Here are the benefits pre-workout supplements offer:
Amino acids are the major ingredient benefiting muscle gains, with pre-workout supplements containing high levels of them. They would have concentrations of branched-chain amino acids (BCAAs), three essential amino acids going directly into muscle protein synthesis. BCAAs would bypass the digestive process, becoming available to build muscle immediately.
Pre-workout supplements help enhance strength in many ways. Besides increasing muscle as mentioned above, pre-workout supplements can fortify the metabolism for better strength while working out.
This is most likely thanks to creatine, which increases our biochemical mechanisms enhancing our energy levels. It also helps enhance strength, endurance, and muscle mass.
The same goes with nitrate, which allows the body to carry even more amino acids and nutrients to the muscles. As a result, you experience increased strength as you push further when training and in competitions.
Pre-workout helps boost endurance by removing mechanisms causing fatigue. This is done thanks to caffeine, beta-alanine, and sodium bicarbonate. Caffeine provides you energy while beta-alanine and sodium bicarbonate reduce acid accumulation causing burn from working out.

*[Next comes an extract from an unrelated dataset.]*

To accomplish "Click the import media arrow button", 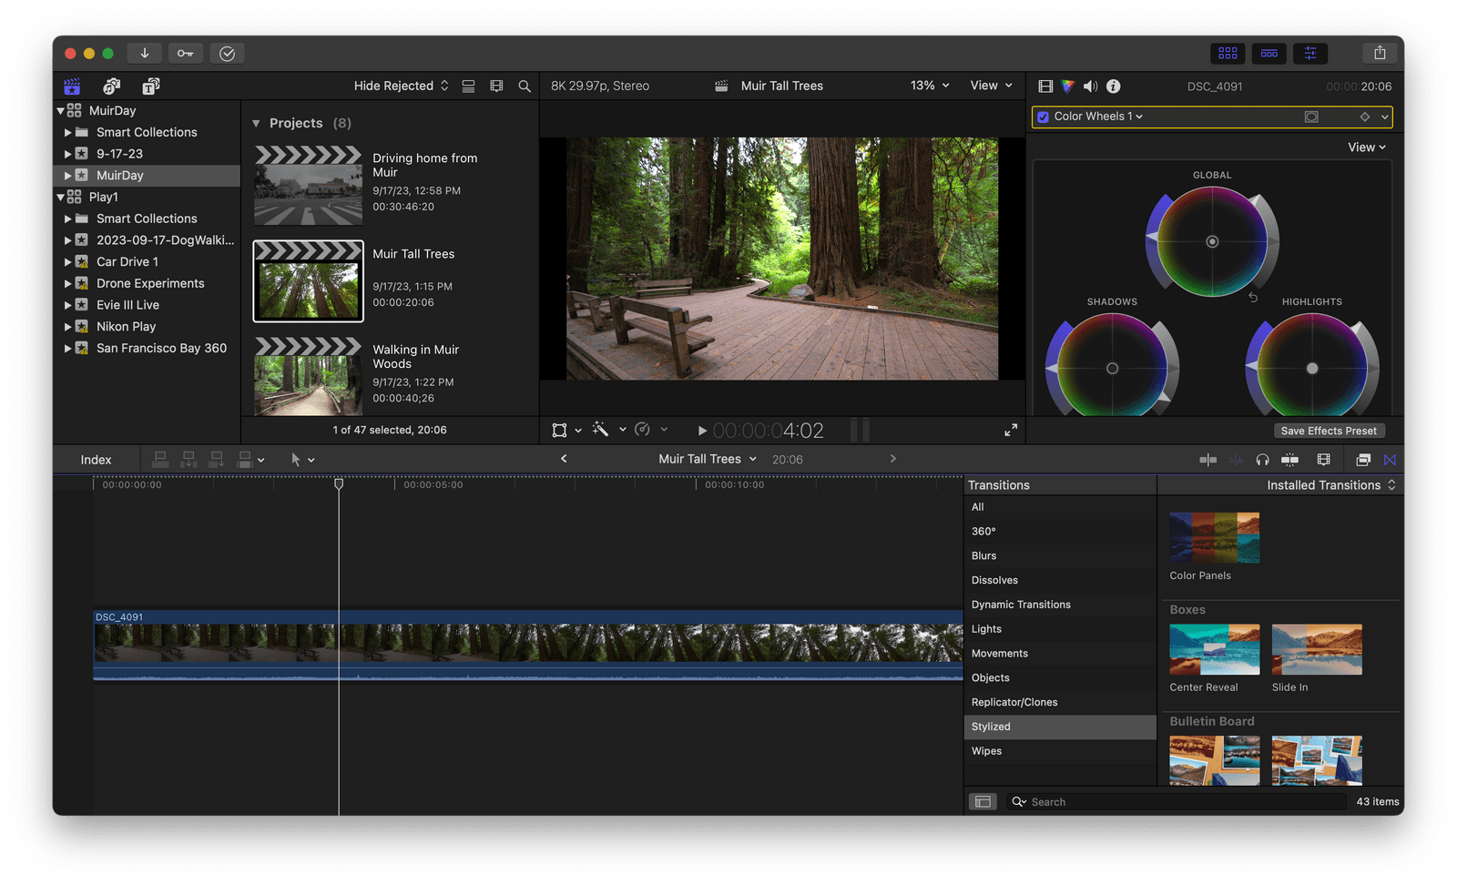I will coord(144,53).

A lot of people might be sensitive to caffeine. While the amount in pre-workout supplements is considered safe, some people may feel anxiety after taking them.
Moreover, there might be rare allergies to some ingredients in pre-workout supplements, with some people reacting to the beta-alanine, causing numbness or tingling. Since pre-workout supplements might have niacin, those sensitive to it may notice their skin reddening. These are not considered dangerous symptoms but are uncomfortable.

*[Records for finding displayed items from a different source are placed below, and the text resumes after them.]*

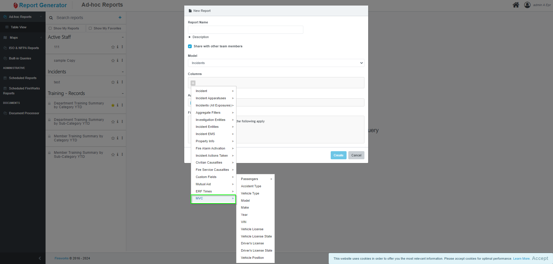This screenshot has width=553, height=264.
Task: Select Vehicle Type from the MVC submenu
Action: (250, 193)
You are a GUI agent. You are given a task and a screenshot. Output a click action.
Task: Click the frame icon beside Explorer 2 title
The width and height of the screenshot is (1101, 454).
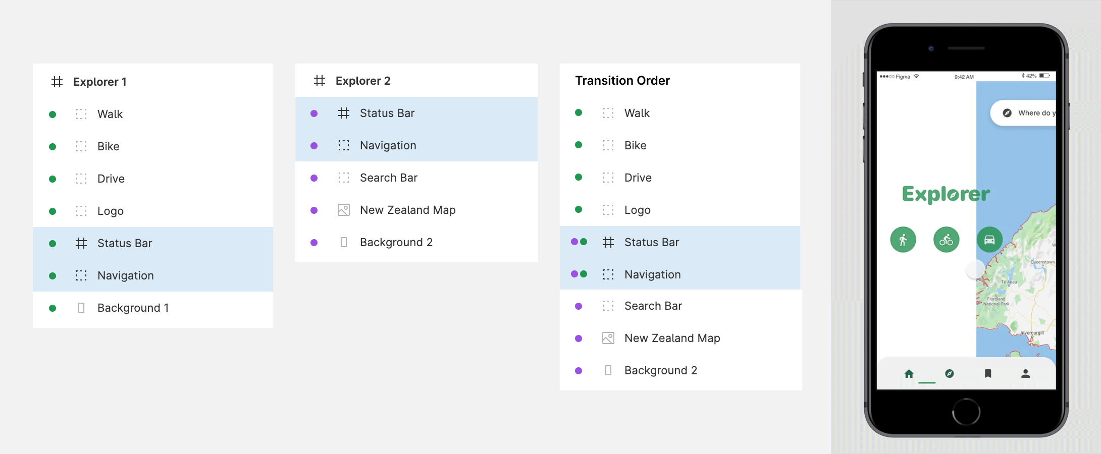(x=320, y=80)
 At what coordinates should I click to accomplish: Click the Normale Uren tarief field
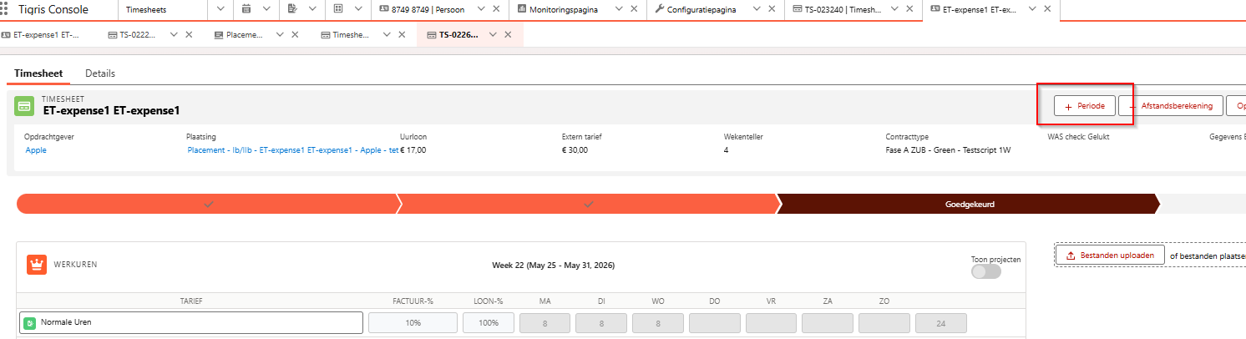pyautogui.click(x=191, y=322)
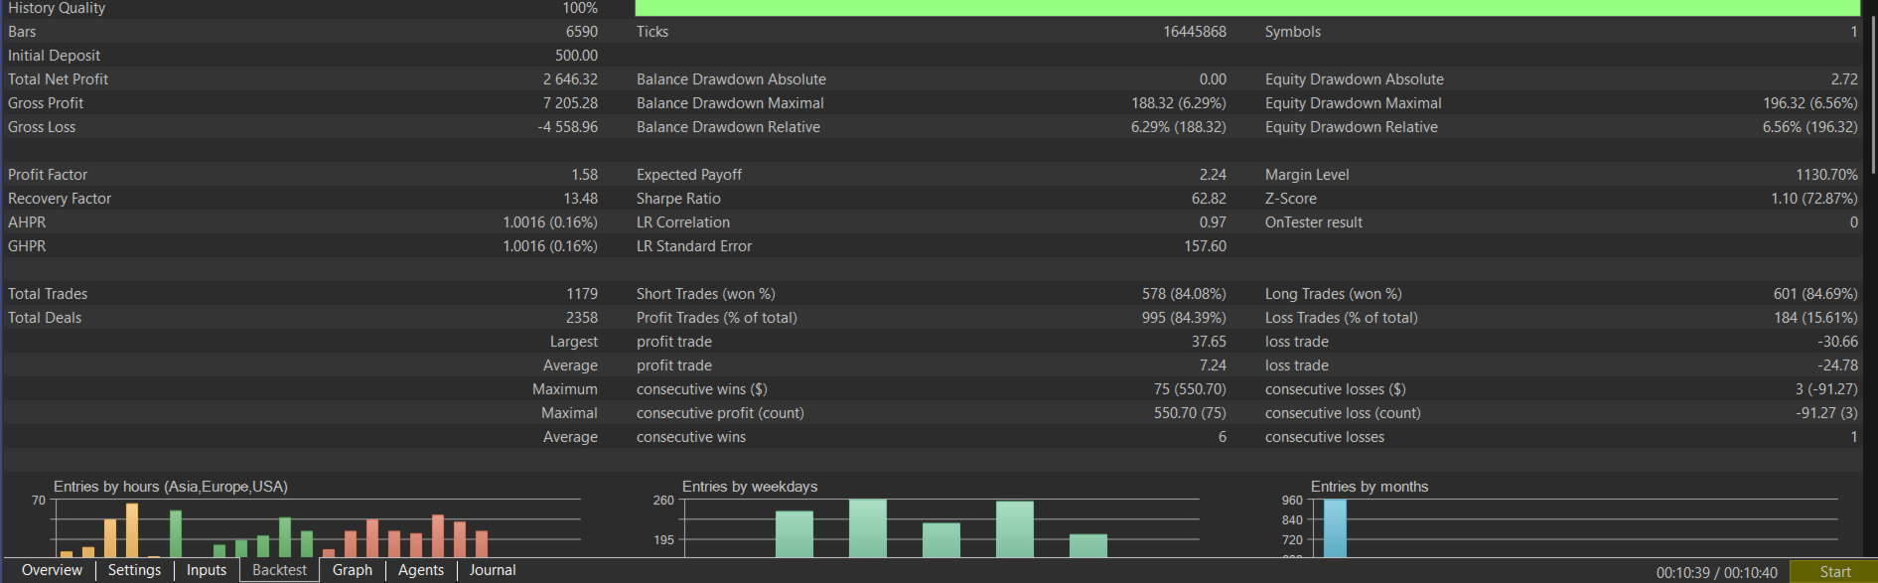Open the Settings tab

pos(134,570)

With that in mind, are pre-workout supplements safe? Yes, they are generally safe. However, they aren’t for everyone.
Pre-workout supplements are best for those engaging in high-intensity training for competitions and sports. They are not for those who only do all-around fitness workouts or low-intensity exercises. Furthermore, it’s not the best for those sensitive to caffeine and some of the usual components pre-workout supplements contain.
Wrapping It Up
You should only take pre-workout supplements if you do high-intensity training, as they can boost you through the tough points of your workout!